Ciekawa spektakularnych efektów jak najszybciej postanowiłam wypróbować nowość. Począwszy od zapachu samego kosmetyku to robi naprawdę niezłe wrażenie. Aromat uprzyjemnia cały zabieg i zachęca do kolejnego zastosowania.
Po umyciu włosów, według instrukcji producenta szamponem, należało wymieszać odżywkę do włosów z aktywatorem gęstości w proporcji 1:1. Zmieszać i nanieść na całą długość włosów a następnie spłukać. Dla optymalnych rezultatów, zawsze używam szamponu i odżywki od LOREAL ELSEVE. Od lat tylko ta marka spełnia moje wszelkie oczekiwania i niezawodnie dba o piękno moich włosów.

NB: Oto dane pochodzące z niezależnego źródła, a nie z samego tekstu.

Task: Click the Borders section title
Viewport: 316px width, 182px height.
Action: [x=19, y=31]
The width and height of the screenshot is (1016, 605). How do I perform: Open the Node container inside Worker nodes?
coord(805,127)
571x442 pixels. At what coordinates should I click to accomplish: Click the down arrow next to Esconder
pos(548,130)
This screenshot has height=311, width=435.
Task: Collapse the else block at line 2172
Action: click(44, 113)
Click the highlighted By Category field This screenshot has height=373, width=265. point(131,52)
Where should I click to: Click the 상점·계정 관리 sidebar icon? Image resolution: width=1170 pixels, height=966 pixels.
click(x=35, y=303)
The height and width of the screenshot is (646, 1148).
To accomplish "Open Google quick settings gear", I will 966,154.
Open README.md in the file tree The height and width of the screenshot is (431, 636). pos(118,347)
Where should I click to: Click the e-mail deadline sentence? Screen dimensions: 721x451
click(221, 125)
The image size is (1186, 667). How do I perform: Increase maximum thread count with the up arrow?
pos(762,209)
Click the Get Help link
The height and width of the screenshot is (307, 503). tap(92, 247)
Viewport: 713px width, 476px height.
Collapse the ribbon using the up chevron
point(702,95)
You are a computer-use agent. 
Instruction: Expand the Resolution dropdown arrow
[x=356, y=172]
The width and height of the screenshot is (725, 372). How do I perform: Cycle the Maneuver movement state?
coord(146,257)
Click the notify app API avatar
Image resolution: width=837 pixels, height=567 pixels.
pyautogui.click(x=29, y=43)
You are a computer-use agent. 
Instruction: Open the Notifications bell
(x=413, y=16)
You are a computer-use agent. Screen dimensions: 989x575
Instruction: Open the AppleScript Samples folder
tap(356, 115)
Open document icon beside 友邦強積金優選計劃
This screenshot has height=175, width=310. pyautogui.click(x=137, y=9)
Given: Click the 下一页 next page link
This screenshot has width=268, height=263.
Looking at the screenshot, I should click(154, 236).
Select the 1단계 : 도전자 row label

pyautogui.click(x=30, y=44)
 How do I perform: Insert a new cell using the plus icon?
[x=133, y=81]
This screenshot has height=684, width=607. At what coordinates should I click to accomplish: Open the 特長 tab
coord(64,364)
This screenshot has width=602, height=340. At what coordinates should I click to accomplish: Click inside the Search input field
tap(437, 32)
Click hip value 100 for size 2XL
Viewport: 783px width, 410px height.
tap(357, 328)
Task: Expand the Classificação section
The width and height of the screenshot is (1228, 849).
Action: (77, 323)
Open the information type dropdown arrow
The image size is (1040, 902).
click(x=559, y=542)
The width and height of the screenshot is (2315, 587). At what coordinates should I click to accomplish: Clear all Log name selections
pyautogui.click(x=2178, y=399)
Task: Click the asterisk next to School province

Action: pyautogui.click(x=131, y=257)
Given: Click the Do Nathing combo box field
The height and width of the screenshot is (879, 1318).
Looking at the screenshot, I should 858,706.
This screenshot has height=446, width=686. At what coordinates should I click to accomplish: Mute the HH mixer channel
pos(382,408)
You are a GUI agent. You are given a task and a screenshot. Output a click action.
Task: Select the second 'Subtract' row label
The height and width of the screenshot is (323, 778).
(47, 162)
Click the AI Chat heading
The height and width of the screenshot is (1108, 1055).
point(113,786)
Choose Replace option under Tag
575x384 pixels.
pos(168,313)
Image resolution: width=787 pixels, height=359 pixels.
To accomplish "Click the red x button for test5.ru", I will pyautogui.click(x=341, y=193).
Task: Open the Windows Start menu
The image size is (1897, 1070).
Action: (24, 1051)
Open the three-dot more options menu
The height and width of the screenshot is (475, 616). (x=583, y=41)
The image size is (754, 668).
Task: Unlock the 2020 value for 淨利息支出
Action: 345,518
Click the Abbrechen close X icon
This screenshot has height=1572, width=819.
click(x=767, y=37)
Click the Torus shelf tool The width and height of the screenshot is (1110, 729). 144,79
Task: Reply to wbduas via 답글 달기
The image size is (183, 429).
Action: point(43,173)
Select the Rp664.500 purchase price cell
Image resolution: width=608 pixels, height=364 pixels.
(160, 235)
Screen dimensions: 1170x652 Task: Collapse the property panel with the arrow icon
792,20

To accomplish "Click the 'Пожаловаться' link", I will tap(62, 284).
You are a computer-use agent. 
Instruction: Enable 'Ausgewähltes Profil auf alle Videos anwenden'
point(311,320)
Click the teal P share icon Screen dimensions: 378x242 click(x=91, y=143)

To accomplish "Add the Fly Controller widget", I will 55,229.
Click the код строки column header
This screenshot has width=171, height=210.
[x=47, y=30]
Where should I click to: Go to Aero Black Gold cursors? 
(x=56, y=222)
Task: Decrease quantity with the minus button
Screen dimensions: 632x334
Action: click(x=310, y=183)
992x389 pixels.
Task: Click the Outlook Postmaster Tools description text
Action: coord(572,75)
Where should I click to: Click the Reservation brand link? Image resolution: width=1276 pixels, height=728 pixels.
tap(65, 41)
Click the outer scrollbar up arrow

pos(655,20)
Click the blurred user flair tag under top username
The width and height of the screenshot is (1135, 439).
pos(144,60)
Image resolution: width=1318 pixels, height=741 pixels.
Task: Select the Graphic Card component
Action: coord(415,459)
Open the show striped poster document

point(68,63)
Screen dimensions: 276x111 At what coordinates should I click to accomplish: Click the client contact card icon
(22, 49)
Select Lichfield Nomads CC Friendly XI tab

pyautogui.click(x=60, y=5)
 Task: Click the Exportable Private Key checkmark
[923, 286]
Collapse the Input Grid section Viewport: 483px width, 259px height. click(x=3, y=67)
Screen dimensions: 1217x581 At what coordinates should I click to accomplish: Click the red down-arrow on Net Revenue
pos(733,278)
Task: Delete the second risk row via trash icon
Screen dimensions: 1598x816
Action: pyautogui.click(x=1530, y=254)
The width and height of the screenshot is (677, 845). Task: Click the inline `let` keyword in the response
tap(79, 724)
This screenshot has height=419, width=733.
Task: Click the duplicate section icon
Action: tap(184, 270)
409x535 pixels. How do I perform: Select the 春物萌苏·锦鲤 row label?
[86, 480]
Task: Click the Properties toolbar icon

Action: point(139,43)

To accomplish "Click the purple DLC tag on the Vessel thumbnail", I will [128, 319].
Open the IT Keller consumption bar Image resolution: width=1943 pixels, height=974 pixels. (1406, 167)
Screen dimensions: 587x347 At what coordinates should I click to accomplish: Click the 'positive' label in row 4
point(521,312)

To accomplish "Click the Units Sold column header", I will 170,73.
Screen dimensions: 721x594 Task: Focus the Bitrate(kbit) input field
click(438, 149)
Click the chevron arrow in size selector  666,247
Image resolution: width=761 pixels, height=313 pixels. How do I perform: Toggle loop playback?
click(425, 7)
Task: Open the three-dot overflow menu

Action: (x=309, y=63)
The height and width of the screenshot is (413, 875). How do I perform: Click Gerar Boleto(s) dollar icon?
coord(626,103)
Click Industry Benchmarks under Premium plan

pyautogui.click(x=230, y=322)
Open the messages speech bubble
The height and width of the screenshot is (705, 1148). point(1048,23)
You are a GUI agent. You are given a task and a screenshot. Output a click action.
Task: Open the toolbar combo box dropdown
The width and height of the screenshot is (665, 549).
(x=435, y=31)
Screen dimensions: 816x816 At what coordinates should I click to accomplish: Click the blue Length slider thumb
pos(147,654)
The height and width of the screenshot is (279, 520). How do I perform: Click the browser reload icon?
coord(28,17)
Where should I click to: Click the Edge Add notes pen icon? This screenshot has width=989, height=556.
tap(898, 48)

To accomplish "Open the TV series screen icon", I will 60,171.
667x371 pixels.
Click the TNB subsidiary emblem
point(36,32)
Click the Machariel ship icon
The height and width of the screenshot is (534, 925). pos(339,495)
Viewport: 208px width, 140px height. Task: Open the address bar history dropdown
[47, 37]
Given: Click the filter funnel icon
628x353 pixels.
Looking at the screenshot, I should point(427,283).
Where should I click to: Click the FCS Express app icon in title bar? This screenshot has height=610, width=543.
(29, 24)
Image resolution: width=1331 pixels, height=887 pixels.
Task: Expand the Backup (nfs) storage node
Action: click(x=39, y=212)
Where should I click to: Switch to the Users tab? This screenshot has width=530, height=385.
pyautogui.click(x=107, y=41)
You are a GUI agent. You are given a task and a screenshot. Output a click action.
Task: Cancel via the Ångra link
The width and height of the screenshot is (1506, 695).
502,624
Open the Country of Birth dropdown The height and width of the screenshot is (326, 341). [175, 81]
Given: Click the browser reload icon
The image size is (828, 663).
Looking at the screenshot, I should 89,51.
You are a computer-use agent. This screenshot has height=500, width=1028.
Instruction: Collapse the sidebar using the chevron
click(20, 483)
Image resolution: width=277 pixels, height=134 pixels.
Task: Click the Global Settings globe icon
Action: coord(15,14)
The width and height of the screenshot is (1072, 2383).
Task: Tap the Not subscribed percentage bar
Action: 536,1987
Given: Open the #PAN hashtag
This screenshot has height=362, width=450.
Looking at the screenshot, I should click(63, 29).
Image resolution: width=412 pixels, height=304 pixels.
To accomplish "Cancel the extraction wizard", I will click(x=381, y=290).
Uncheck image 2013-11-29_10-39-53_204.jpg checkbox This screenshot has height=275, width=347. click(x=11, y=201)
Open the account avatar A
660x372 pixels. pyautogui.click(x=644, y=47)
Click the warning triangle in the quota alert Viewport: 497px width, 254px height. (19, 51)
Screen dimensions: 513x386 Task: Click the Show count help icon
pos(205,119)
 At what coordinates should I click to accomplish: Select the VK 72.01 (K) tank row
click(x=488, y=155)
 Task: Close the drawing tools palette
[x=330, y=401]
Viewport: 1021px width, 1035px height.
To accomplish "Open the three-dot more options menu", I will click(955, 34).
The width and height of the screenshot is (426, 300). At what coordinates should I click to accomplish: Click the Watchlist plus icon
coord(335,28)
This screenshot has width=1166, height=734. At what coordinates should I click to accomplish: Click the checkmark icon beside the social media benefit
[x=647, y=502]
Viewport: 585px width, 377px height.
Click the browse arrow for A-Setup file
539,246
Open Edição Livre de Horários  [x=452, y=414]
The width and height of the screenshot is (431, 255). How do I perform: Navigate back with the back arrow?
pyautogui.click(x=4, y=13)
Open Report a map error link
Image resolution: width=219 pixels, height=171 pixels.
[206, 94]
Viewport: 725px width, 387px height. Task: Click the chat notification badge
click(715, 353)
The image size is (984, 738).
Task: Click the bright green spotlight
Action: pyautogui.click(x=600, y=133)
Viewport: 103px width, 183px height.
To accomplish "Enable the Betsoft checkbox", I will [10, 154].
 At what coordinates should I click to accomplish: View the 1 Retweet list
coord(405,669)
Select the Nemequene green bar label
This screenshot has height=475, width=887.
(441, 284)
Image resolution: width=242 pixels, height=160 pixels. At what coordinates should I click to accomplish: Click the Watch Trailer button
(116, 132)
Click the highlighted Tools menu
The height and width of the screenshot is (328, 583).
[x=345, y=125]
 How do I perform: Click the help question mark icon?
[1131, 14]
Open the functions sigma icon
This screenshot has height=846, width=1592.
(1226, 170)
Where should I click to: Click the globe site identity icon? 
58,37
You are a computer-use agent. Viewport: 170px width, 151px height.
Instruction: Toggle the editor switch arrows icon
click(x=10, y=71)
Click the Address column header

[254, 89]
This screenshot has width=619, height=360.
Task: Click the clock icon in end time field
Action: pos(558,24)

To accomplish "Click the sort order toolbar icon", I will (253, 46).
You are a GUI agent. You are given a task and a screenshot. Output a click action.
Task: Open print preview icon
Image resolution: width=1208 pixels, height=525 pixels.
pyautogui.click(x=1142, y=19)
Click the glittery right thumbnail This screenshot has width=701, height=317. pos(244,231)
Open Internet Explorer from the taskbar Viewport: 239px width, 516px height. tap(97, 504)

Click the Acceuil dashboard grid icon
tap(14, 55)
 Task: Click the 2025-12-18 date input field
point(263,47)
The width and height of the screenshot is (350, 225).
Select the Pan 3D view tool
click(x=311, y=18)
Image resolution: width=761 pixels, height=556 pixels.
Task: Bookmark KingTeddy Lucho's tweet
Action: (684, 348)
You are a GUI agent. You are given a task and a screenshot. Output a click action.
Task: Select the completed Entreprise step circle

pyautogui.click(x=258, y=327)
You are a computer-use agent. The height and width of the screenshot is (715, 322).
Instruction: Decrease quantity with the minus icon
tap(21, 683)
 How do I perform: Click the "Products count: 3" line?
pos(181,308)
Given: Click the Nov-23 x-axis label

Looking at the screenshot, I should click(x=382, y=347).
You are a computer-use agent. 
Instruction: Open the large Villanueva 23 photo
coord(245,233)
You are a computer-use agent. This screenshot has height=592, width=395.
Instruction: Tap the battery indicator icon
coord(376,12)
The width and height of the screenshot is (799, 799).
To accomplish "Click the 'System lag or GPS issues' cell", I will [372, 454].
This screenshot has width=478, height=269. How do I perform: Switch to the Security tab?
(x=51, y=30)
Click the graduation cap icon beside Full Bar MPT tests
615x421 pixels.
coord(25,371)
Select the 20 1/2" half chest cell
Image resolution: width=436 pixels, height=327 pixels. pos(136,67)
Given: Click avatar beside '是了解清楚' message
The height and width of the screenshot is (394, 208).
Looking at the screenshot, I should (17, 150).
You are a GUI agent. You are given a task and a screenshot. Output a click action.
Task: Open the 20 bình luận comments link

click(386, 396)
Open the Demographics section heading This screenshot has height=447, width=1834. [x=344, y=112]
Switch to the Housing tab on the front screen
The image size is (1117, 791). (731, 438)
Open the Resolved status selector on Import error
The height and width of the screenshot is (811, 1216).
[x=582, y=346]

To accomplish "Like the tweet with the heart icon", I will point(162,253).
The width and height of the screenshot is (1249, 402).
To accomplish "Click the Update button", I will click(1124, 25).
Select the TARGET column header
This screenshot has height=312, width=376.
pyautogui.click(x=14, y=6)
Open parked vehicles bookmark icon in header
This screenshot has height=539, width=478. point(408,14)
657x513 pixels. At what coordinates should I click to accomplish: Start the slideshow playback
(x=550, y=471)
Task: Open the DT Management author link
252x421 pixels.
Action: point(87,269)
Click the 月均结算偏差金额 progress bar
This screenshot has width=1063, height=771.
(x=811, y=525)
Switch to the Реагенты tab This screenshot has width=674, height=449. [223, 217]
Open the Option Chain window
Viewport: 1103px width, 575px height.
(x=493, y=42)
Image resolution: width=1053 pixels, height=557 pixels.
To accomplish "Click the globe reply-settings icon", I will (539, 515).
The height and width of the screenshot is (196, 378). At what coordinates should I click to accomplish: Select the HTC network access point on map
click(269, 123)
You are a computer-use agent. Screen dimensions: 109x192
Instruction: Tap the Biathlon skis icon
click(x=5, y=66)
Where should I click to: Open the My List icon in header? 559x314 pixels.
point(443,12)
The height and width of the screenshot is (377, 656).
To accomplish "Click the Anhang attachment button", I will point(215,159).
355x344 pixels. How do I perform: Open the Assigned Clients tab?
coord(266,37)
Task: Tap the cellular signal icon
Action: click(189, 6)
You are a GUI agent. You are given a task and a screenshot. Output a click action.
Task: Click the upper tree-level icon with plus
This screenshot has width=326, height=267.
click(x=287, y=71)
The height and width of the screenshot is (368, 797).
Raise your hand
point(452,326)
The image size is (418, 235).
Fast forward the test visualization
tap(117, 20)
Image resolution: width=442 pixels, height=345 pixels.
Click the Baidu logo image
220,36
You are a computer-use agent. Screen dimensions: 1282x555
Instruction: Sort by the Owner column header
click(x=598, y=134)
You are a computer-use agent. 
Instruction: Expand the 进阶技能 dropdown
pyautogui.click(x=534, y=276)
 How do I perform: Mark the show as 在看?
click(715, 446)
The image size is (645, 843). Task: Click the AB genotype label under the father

Od dziś gamę produktów LOREAL do włosów uzupełnił aktywator gęstości, bo w tej roli spełnił się znakomicie.
Zgodnie z obietnicami producenta już po pierwszym umyciu, moje włosy zostały podniesione już od nasady  a struktura włosa odczuwalnie grubsza!
Jako że, moje włosy z natury należą do cienkich, bez objętości i wyczuwalnej gęstości a wszelkie zabiegi pielęgnacyjne kończą swój efekt zaraz po kilku godzinach, moje włosy potrzebowały innowacyjnej formuły, która nadałaby im spektakularną objętość a przy tym wzmocniła je i nadała blasku.
Moje wielkie odkrycie LOREAL z każdą kolejną aplikacją, powoduje wnikanie materii w strukturę włosa i pozostanie w jego włóknie.
Sama aplikacja preparatu jest szybka, łatwa i przyjemna a co najważniejsze - tubka starcza na wiele myć.
Aktywator gęstości od LOREAL szczerzę mogę polecić osobom z cienkimi, pozbawionymi życia włosami a na efekty nie trzeba będzie długo czekać!

44

Odp: Moje odkrycie kosmetyczne tego roku

Moim odkryciem tego roku jest rozświetlacz Yves Saint Laurent Touche Eclat z drobinkami odbijającymi światło - sprawia, że spojrzenie nabiera wyrazistości i świeżości. Nałożony na kości policzkowe, grzbiet nosa i skronie daje efekt  bardziej wypoczętej i młodszej twarzy.
Można nim optycznie powiększyć usta, aplikując nad górną wargę:)

45

Odp: Moje odkrycie kosmetyczne tego roku

Mojego odkrycia dokonałam za pomocą Brata smile Tak, tak dość wyjątkowo, ale naprawdę jest czym się chwalić.
Odkryciem roku jest olej konopny bogaty w nienasycone kwasy tłuszczowe i witaminę K doskonale wzmacnia skórę i wspomaga gojenie się krost, ran czy innych niedoskonałości. Co ciekawe olej ten wyrównuje gospodarkę lipidową skóry, co oznacza że natłuszcza skórę suchą i zmniejsza ilość sebum w przypadku cery tłustej. Jego konsystencja nie pozostawia jednak tłustej warstwy na skórze, olej dość szybko się wchłania pozwalając się cieszyć aksamitną gładką cerą.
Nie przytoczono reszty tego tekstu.